E Benito scriveva agli ebrei: siete al sicuro, di Mirella Serri
In prima fila, a tentare di far da scudo ai parenti, sono le madri ebree, come la vedova Elvira Finzi, insegnante elementare, con un figlio diciottenne iscritto al Politecnico, che rileva: «A me si toglie l’impiego necessario, a mio figlio la possibilità di studiare». Scrivono comunque in tanti e di tutte le categorie, professori, imprenditori, militari di carriera, venditori ambulanti. Alcuni, come Arpad Haas, non si impegnano per se stessi ma per proteggere genero e nipotini, veri «figli della Lupa». Abramo Aboaf e altri offrono somme in denaro. Prontamente accettate. Italo Foà si dichiara «Italo di nome e di fatto» e ricorda di avere sette figli. Isacco Ernesto Gallico vuole invece difendere dalla confisca un immobile a Mantova in cui ha investito tutti i suoi beni.

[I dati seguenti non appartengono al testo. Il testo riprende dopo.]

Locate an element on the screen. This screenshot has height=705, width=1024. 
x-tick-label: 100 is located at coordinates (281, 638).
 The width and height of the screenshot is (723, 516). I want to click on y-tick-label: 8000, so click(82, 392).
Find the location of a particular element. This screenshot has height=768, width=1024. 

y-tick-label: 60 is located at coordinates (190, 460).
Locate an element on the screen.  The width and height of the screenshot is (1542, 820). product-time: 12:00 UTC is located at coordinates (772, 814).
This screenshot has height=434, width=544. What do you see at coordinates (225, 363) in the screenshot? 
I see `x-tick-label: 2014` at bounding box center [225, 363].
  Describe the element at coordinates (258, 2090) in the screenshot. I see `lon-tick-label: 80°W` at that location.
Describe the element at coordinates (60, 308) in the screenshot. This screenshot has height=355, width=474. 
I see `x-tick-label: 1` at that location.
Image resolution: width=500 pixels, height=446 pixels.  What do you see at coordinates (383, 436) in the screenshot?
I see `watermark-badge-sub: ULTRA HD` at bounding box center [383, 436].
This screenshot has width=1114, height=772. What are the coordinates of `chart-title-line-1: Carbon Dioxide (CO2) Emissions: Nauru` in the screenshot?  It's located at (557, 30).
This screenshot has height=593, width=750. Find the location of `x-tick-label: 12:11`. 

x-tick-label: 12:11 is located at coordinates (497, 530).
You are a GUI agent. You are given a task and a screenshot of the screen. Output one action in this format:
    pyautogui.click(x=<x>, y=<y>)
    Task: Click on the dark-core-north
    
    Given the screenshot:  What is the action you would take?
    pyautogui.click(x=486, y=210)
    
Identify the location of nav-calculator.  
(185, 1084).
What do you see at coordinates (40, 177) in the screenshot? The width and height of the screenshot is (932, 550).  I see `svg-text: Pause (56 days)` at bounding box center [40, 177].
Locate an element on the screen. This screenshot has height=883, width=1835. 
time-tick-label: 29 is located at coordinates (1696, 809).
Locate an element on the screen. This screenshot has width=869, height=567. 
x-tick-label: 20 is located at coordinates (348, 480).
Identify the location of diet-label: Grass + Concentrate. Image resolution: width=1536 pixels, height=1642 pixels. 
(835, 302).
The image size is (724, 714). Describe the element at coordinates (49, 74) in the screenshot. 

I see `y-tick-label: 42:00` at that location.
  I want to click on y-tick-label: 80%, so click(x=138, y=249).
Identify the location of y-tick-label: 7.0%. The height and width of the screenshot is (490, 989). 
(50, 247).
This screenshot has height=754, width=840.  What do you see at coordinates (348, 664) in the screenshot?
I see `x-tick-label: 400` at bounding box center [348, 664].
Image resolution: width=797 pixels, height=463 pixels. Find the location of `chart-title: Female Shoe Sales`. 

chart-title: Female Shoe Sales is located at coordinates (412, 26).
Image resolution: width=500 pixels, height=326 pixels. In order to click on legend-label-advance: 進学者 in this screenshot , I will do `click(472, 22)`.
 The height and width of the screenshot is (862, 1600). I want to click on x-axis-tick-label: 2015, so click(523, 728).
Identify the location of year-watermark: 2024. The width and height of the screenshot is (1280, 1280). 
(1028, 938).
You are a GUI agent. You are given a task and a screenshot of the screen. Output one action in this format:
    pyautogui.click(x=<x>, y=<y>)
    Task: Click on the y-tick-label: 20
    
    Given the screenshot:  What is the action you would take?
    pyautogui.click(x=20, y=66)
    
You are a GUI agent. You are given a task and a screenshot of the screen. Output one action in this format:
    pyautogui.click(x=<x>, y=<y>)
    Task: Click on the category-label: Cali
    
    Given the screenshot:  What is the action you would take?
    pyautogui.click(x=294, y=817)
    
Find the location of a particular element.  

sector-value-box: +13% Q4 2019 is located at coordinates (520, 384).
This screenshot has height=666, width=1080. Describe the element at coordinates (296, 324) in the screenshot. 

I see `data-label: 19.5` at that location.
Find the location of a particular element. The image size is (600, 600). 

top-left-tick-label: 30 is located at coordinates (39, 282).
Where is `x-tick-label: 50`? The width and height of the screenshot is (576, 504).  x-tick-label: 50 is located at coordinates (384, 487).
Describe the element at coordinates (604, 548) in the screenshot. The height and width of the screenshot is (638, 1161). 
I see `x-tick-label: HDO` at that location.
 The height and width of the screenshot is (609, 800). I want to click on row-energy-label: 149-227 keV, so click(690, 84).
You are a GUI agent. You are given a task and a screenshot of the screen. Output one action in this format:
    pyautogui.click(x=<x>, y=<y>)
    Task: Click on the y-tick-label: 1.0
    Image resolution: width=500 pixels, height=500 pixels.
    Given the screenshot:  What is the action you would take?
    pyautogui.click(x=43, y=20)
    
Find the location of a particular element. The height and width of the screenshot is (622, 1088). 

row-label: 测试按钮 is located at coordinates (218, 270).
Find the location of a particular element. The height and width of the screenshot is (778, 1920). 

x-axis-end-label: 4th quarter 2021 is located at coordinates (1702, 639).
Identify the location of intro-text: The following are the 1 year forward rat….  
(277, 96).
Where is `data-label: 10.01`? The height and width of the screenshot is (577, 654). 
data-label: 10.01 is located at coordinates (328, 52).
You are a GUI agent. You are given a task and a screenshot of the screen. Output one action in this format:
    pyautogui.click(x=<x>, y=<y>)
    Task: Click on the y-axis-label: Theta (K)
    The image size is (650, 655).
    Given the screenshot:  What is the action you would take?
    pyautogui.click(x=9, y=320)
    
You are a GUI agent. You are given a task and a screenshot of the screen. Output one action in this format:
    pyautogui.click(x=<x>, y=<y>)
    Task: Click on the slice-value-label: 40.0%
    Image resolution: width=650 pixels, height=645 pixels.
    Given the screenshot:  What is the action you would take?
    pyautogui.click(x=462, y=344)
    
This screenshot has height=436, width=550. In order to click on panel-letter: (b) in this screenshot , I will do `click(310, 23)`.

Alle sollecitazioni gli attivissimi funzionari di regime volentieri rispondono: le siglano con una gigantesca «M.» e le accompagnano con diciture rassicuranti per non diffondere il panico. Così la Bertiner, arrestata e trasferita a Fossoli, ancora dal campo di concentramento verga strazianti petizioni non a proprio favore ma perché la figlia sia «discriminata». La figlia si salverà, ma la madre morirà ad Auschwitz nel ‘44. Pure per lei c’era la confortante annotazione sulla lettera: «stare tranquilla». Come dire: ci pensa il Duce.